Instructions to follow:
Format the lines of these items as a JSON list of strings, one string per line, skipping blank lines. Leave the pictures out.

[Text and item location entries]
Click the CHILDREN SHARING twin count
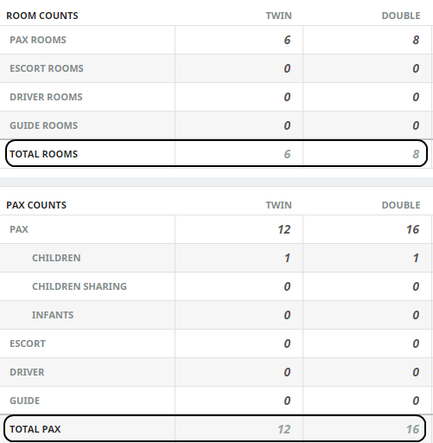433x443 pixels. [x=287, y=286]
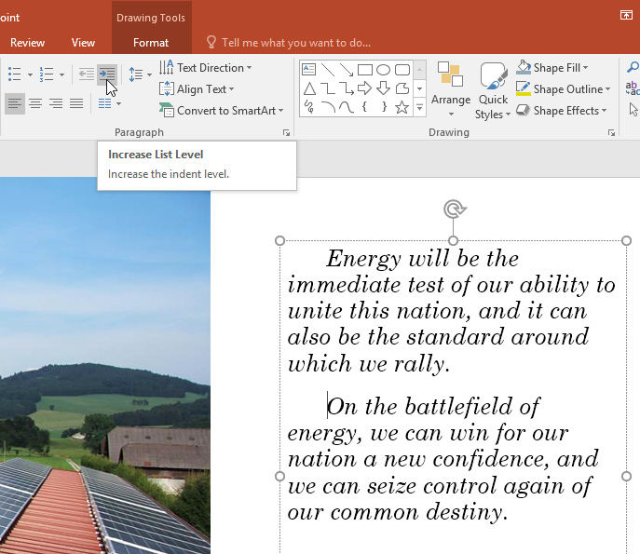The image size is (640, 554).
Task: Open the line spacing dropdown
Action: [140, 74]
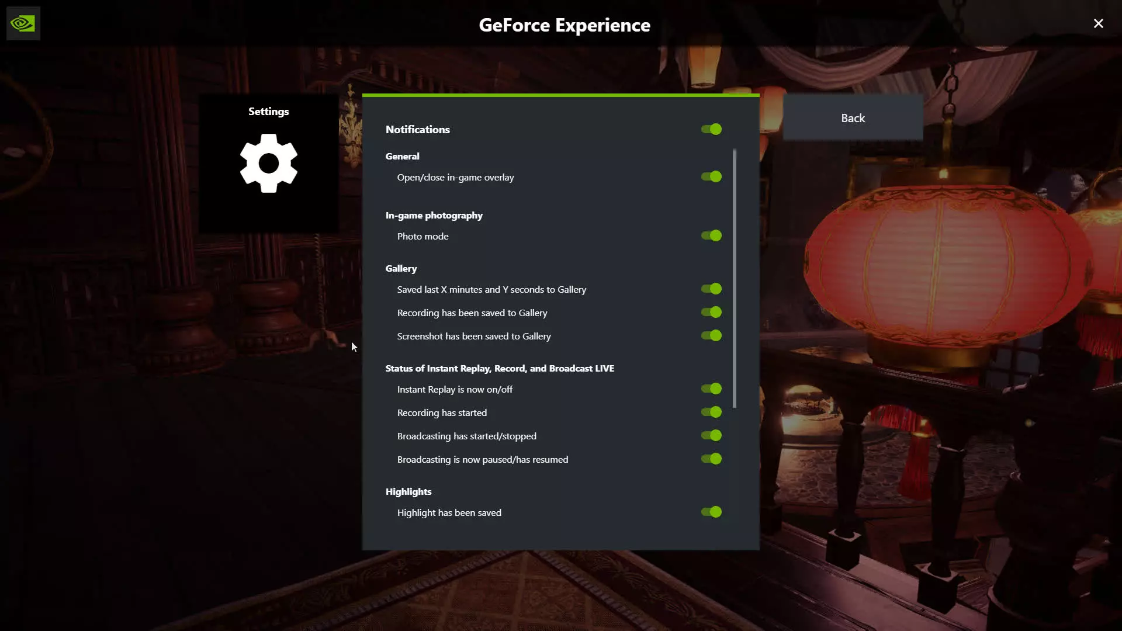
Task: Click the Highlights section header
Action: 408,491
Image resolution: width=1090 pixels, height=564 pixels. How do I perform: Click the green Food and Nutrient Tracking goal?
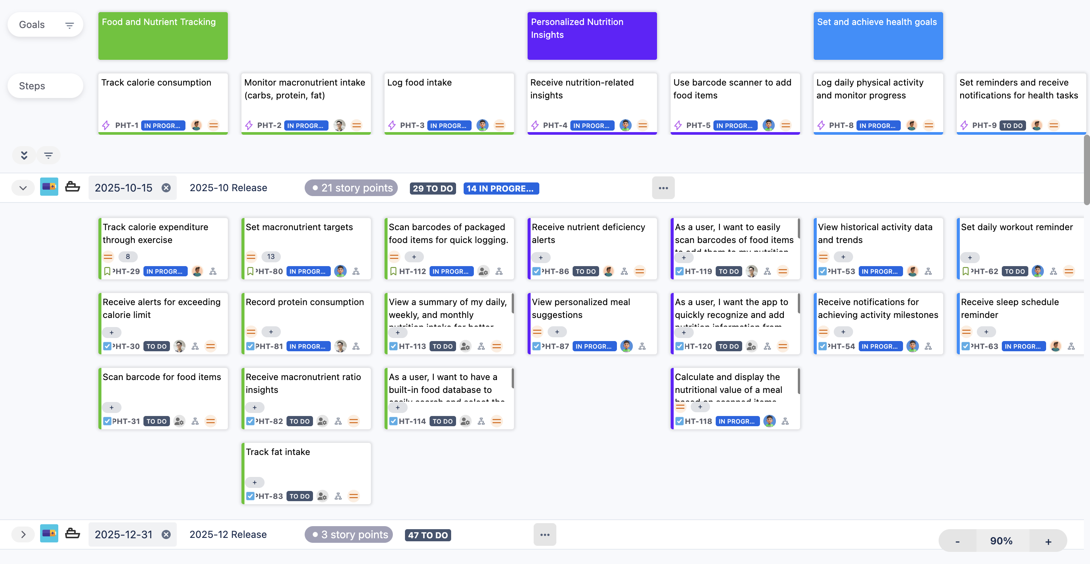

Response to this exercise:
[
  "Click the CHILDREN SHARING twin count",
  "433x443 pixels. [x=287, y=286]",
  "The image size is (640, 554).",
  "Task: Open the line spacing dropdown",
  "Action: [140, 74]",
  "Task: Click the Highlights section header",
  "Action: 408,491",
  "Image resolution: width=1090 pixels, height=564 pixels. How do I perform: Click the green Food and Nutrient Tracking goal?"
]